Vincent Fournier/The New York Times Pooled spring water that has bubbled up through Oman’s rocks reacts with CO2 in the air to produce an ice-like crust of carbonate.
How Oman’s rocks may save the planet
Scientists looking to harness reaction that cleans air of CO2
Henry Fountain, The New York Times
CLIMATE CHANGE 

IBRA, Oman — In the arid vastness of this corner of the Arabian Peninsula, rocks form the backdrop practically every way you look.

But the stark outcrops and craggy ridges are more than just scenery. Some of these rocks are hard at work, naturally reacting with carbon dioxide from the atmosphere and turning it into stone.

Veins of white carbonate minerals run through slabs of dark rock like fat marbling a steak. Carbonate surrounds pebbles and cobbles. Even pooled spring water that has bubbled up through the rocks reacts with CO2 to produce an ice-like crust of carbonate.

Scientists say that if this natural process, called carbon mineralization, could be harnessed, accelerated and applied on a huge scale — admittedly some very big “ifs”

— it could help fight climate change. Rocks could remove some of the billions of tons of heat-trapping carbon dioxide that humans have pumped into the air since the beginning of the Industrial Age.

And by turning that CO2 into stone, the rocks in Oman — or in a number of other places around the world — would ensure that the gas stayed out of the atmosphere forever.

“Solid carbonate minerals aren’t going anyplace,” said Peter Kelemen, a geologist at Columbia University’s Lamont-Doherty Earth Observatory who has been studying the rocks here for more than two decades.

Capturing and storing carbon dioxide, the most prevalent greenhouse gas, is drawing increased interest.

The Intergovernmental Panel on Climate Change says that deploying such technology is essential to efforts to rein in global warming. But there are fewer than 20 large-scale projects in operation around the world, and they remove CO2 from the burning of fossil fuels at power plants or from other industrial processes and store it as gas underground.

What Kelemen and others have in mind is removing carbon dioxide that is already in the air, to halt or reverse the gradual increase in atmospheric CO2 concentration.

Direct-air capture, as it is known, is sometimes described as a form of geoengineering — deliberate manipulation of the climate.

Although many researchers dismiss direct-air capture as logistically or economically impractical, some say it may have to be considered if other efforts to counter global warming are ineffective.

A few researchers and companies have built machines that can pull CO2 out of the air, in relatively small quantities, but adapting and enhancing natural capture processes using rocks is less developed.

Kelemen is one of a handful of researchers around the world who are studying the idea. At a geothermal power plant in Iceland, an energy company is injecting modest amounts of carbon dioxide into volcanic rock, where it becomes mineralized.

Dutch researchers have suggested spreading a kind of crushed rock along coastlines to capture CO2. And scientists in Canada and South Africa are studying ways to use mine wastes, called tailings, to do the same thing.

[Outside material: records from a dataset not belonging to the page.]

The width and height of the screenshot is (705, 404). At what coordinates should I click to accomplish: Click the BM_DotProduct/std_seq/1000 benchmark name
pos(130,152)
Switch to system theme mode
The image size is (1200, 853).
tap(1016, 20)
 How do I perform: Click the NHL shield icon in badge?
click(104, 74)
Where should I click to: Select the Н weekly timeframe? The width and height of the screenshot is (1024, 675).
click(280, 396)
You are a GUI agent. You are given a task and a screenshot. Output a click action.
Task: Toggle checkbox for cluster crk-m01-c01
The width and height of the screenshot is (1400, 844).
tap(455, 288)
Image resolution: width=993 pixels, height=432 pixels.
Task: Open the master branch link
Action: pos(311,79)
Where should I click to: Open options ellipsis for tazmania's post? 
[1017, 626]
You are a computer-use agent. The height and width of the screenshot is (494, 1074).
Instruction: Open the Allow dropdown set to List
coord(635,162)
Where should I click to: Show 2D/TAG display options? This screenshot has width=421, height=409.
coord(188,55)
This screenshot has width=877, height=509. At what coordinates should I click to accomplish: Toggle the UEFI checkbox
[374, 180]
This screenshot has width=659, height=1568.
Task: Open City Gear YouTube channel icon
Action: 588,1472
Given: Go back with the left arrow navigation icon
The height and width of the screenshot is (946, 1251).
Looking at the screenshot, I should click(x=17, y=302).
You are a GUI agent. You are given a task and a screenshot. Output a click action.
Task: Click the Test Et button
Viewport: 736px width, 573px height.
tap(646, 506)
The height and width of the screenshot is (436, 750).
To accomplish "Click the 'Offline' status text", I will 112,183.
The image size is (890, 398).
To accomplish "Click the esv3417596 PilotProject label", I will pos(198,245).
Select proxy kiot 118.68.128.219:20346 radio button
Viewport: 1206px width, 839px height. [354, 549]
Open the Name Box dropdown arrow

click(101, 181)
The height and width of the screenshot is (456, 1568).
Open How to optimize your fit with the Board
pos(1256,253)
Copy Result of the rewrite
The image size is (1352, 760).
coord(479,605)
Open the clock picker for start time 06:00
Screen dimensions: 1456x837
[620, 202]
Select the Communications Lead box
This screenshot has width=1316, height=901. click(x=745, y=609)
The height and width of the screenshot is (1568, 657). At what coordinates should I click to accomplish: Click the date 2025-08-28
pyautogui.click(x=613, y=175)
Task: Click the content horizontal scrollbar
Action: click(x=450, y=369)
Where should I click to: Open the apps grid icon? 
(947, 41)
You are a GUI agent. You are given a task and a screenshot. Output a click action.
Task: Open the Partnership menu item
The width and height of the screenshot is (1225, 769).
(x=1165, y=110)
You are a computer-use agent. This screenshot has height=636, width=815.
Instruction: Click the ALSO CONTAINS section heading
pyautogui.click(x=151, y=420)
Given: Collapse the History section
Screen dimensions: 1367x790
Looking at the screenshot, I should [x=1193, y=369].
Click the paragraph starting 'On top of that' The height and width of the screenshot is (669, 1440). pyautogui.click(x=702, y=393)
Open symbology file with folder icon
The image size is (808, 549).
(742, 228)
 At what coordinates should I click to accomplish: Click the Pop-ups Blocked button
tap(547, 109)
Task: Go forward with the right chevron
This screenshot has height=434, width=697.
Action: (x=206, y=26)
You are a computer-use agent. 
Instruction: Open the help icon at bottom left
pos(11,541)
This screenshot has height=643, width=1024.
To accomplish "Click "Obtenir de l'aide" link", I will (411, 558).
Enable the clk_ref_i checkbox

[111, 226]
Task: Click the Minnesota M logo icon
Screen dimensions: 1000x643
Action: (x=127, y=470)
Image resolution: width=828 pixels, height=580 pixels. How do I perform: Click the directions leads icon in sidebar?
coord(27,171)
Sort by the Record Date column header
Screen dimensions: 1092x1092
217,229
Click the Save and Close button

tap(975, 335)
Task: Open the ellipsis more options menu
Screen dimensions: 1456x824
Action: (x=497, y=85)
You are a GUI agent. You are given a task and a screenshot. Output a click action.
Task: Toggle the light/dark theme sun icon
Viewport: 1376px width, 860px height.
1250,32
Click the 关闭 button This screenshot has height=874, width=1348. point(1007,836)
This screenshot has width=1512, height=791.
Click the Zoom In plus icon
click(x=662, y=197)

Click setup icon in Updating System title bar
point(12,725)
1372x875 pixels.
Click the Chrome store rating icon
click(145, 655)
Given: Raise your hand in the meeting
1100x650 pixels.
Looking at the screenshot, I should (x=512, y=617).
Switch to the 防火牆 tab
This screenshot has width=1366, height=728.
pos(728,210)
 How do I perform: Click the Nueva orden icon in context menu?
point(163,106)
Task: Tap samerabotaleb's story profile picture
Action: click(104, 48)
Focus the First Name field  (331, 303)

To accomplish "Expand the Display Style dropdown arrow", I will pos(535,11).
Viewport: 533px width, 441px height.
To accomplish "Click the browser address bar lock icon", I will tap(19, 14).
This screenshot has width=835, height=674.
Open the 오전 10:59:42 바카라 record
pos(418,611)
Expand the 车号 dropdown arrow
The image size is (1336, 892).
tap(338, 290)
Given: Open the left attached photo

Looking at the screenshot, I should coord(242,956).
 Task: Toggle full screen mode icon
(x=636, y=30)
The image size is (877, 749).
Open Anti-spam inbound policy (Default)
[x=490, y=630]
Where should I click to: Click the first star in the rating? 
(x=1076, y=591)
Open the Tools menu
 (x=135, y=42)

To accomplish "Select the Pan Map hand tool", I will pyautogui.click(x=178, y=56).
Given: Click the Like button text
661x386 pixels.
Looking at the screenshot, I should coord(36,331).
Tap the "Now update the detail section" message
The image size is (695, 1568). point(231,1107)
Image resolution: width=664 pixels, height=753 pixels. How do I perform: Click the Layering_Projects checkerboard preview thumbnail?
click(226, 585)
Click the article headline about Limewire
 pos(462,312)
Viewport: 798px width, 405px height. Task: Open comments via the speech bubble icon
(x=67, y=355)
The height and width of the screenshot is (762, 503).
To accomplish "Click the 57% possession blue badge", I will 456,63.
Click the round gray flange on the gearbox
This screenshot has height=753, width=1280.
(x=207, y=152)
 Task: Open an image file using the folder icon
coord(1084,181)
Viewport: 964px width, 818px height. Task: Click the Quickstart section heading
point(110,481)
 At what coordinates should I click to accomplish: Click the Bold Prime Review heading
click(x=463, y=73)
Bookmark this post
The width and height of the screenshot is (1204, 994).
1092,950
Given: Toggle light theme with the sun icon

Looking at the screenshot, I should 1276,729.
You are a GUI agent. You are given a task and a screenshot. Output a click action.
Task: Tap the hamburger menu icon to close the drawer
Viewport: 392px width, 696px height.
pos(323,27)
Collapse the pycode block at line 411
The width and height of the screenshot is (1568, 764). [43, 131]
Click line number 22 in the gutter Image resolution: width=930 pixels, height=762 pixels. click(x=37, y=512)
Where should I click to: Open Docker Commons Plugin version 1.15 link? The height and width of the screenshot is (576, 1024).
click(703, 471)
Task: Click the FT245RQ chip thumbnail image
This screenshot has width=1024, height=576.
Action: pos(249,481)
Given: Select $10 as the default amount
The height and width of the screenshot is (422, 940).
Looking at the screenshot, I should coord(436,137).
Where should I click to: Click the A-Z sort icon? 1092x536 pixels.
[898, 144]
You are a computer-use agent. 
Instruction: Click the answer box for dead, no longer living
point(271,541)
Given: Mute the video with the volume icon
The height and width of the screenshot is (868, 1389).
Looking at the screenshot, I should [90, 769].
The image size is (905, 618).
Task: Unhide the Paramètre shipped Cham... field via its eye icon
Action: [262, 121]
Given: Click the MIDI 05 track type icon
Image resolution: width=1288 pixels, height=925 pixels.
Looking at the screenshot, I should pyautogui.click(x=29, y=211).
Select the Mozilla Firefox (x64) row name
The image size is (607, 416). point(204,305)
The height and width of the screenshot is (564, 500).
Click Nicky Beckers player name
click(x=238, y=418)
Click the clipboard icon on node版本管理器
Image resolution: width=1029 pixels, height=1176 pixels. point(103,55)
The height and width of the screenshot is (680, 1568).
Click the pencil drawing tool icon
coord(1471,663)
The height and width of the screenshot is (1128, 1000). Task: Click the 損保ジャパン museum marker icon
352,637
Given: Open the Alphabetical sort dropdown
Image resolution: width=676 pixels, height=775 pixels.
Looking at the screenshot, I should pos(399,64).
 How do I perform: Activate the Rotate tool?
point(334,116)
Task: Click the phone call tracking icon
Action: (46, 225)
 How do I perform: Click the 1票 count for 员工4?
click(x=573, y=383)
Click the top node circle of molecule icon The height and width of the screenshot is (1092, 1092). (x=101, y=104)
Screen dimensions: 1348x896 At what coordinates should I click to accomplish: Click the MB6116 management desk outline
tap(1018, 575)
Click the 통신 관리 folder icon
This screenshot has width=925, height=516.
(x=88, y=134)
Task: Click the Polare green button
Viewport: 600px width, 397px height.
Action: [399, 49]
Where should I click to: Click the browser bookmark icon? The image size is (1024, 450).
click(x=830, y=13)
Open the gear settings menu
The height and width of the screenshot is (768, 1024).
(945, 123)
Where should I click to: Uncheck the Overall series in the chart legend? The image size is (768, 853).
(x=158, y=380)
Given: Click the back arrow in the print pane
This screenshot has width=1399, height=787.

If billions of tons of CO2 are to be turned to stone, there are few places in the world more suitable than Oman, a sultanate with a population of 4 million and an economy based on oil and, increasingly, tourism.

The carbon-capturing formations here consist largely of a rock called peridotite. The rocks are so extensive, Kelemen said, that if it was somehow possible to fully use them they could store hundreds of years of CO2 emissions.